Using monies from your CPF Ordinary Account to make your downpayment for your home may be common but to wholly rely on OA to fund your home purchase may not be the wisest decision. Let us tell you why.
- Using CPF to buy a home means you will have lesser savings in future. Why? Do you know that you can maximise your retirement funds by voluntarily diverting money from OA to Special Account (SA)? Monies in your OA earn a base interest rate of 2.5% per annum while monies in your SA earn a base interest rate of 4% per annum.
- By using your CPF savings to buy a private condo, you may deplete your OA unknowingly and hit the CPF withdrawal limit. You will receive a letter from CPF informing you that you have hit the limit and that you can no longer utilise the account for your mortgage. If you do not have excess funds set aside for this to happen, there is a possibility of defaulting which can lead to foreclosure eventually.

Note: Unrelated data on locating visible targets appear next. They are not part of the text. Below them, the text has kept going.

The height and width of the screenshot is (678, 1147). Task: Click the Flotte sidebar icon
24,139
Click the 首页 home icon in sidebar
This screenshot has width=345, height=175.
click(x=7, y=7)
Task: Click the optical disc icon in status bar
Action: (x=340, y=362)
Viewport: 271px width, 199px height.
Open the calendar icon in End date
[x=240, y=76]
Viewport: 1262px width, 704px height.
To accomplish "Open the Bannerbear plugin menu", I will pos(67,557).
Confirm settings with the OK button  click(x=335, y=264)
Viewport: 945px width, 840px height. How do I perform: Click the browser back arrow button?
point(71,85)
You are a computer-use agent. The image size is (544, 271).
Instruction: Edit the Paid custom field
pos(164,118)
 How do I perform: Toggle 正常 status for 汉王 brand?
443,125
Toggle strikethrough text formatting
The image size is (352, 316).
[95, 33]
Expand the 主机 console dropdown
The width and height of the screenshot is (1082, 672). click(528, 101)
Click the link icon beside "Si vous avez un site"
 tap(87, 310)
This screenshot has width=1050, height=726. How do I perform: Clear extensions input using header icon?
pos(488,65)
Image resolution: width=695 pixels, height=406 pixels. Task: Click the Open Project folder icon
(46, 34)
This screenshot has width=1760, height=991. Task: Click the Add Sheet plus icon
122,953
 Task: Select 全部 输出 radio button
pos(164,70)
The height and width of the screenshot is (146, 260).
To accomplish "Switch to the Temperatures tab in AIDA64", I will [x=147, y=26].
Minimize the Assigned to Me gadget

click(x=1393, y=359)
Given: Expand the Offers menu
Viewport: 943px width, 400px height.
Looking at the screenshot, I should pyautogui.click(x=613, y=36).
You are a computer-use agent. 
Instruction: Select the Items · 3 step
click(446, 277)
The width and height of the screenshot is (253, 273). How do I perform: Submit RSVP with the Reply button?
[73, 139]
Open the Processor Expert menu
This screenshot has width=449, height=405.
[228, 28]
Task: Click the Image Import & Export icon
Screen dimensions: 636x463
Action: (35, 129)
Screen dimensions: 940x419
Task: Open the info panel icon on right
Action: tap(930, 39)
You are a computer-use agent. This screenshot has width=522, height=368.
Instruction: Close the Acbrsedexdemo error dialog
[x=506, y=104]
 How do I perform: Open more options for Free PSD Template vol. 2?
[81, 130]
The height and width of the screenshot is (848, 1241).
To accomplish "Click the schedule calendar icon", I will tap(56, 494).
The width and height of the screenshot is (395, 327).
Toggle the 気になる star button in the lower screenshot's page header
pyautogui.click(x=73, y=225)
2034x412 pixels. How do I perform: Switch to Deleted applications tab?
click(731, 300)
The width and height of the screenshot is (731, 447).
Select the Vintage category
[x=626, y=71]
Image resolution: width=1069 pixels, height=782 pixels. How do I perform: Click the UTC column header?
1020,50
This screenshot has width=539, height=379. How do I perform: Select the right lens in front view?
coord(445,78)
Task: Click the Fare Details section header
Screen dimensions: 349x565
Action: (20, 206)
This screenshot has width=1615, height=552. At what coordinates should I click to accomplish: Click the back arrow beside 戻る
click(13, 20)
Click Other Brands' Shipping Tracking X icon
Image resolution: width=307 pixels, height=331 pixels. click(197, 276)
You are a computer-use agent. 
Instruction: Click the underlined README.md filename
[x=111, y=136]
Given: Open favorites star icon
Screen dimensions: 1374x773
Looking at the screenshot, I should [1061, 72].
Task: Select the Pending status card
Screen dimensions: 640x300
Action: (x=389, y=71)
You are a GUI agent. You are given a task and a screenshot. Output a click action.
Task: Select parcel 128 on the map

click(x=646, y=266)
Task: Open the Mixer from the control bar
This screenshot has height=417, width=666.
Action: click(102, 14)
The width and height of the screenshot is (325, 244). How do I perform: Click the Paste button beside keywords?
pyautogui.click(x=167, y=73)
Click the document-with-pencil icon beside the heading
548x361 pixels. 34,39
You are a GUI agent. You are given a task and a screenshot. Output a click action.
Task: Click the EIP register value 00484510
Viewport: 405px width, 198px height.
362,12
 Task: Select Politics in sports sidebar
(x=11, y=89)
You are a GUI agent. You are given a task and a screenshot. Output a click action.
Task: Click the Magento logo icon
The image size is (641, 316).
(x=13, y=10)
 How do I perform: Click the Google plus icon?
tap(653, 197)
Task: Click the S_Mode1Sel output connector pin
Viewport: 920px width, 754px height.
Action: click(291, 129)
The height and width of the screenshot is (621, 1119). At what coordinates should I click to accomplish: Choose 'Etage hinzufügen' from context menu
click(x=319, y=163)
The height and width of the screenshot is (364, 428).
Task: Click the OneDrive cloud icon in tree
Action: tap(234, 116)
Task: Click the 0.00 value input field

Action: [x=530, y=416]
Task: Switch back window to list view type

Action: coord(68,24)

- Home owners could potentially miss out on chances to lower your monthly mortgage instalments with the automatic housing loan repayment via CPF. When you are fully complacent with the automatic CPF deduction, you may forget to refinance when interest rates are on the uptrend.
- Using CPF to buy your home can also result in greater opportunity costs. With OA and SA’s lucrative interest rates at 2.5% per annum and 4% respectively, you will lose out on earning the reasonably good Return on Investment (ROI) if you choose to use it to pay for your home.